Your task — Rewrite the entries below as a numbered list, one line per item, and skip any blank lines. Leave out the pictures.

Extracted material —
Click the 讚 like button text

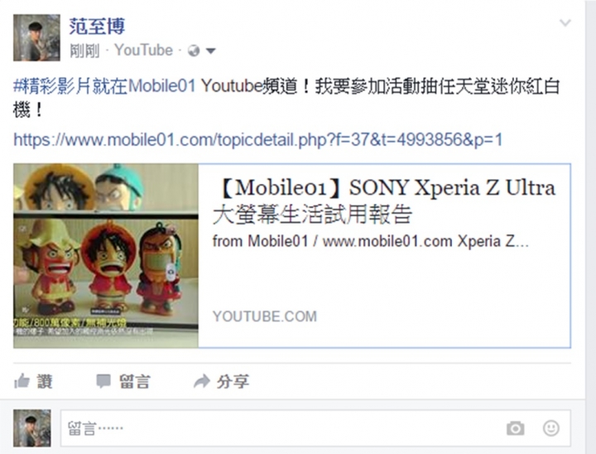point(45,381)
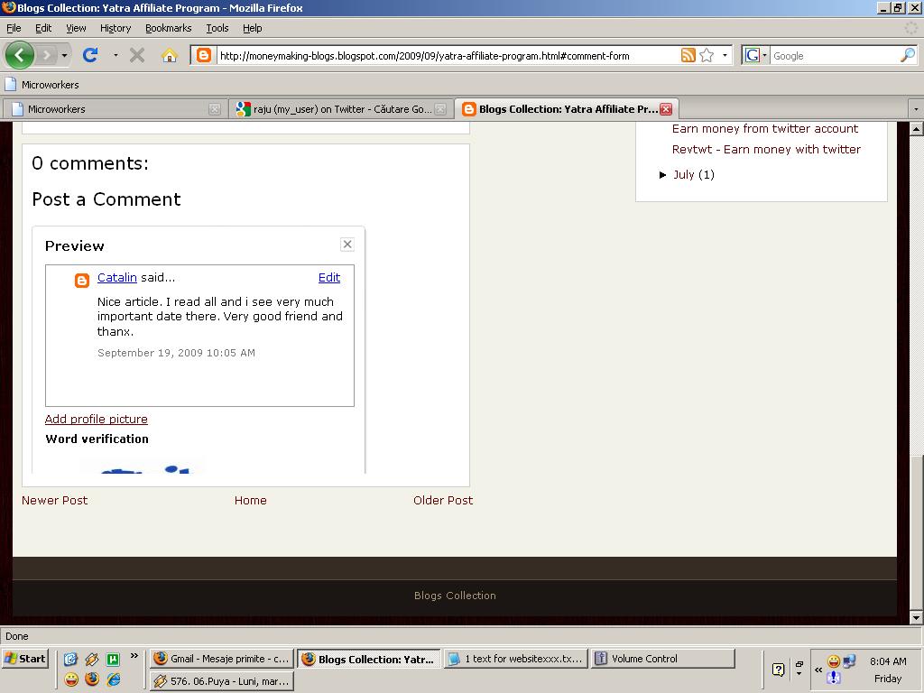
Task: Open the list all tabs dropdown
Action: (x=915, y=109)
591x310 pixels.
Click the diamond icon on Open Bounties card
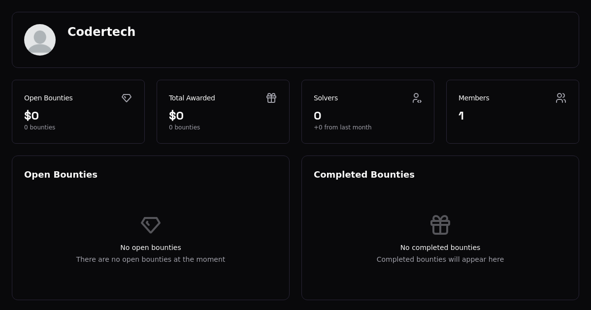point(127,98)
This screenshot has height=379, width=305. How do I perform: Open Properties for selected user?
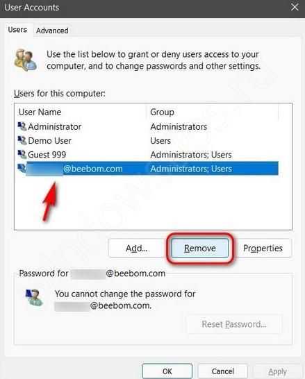click(263, 248)
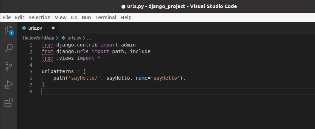Viewport: 315px width, 129px height.
Task: Open the Source Control view icon
Action: 9,66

Result for this task —
1. Click the 讚 like button text
2. point(45,381)
3. Task: Open the list all tabs dropdown
4. Action: (x=915, y=109)
5. 591x310 pixels.
6. Click the diamond icon on Open Bounties card
7. point(127,98)
8. This screenshot has height=379, width=305. How do I perform: Open Properties for selected user?
9. click(263, 248)
10. Viewport: 315px width, 129px height.
11. Task: Open the Source Control view icon
12. Action: 9,66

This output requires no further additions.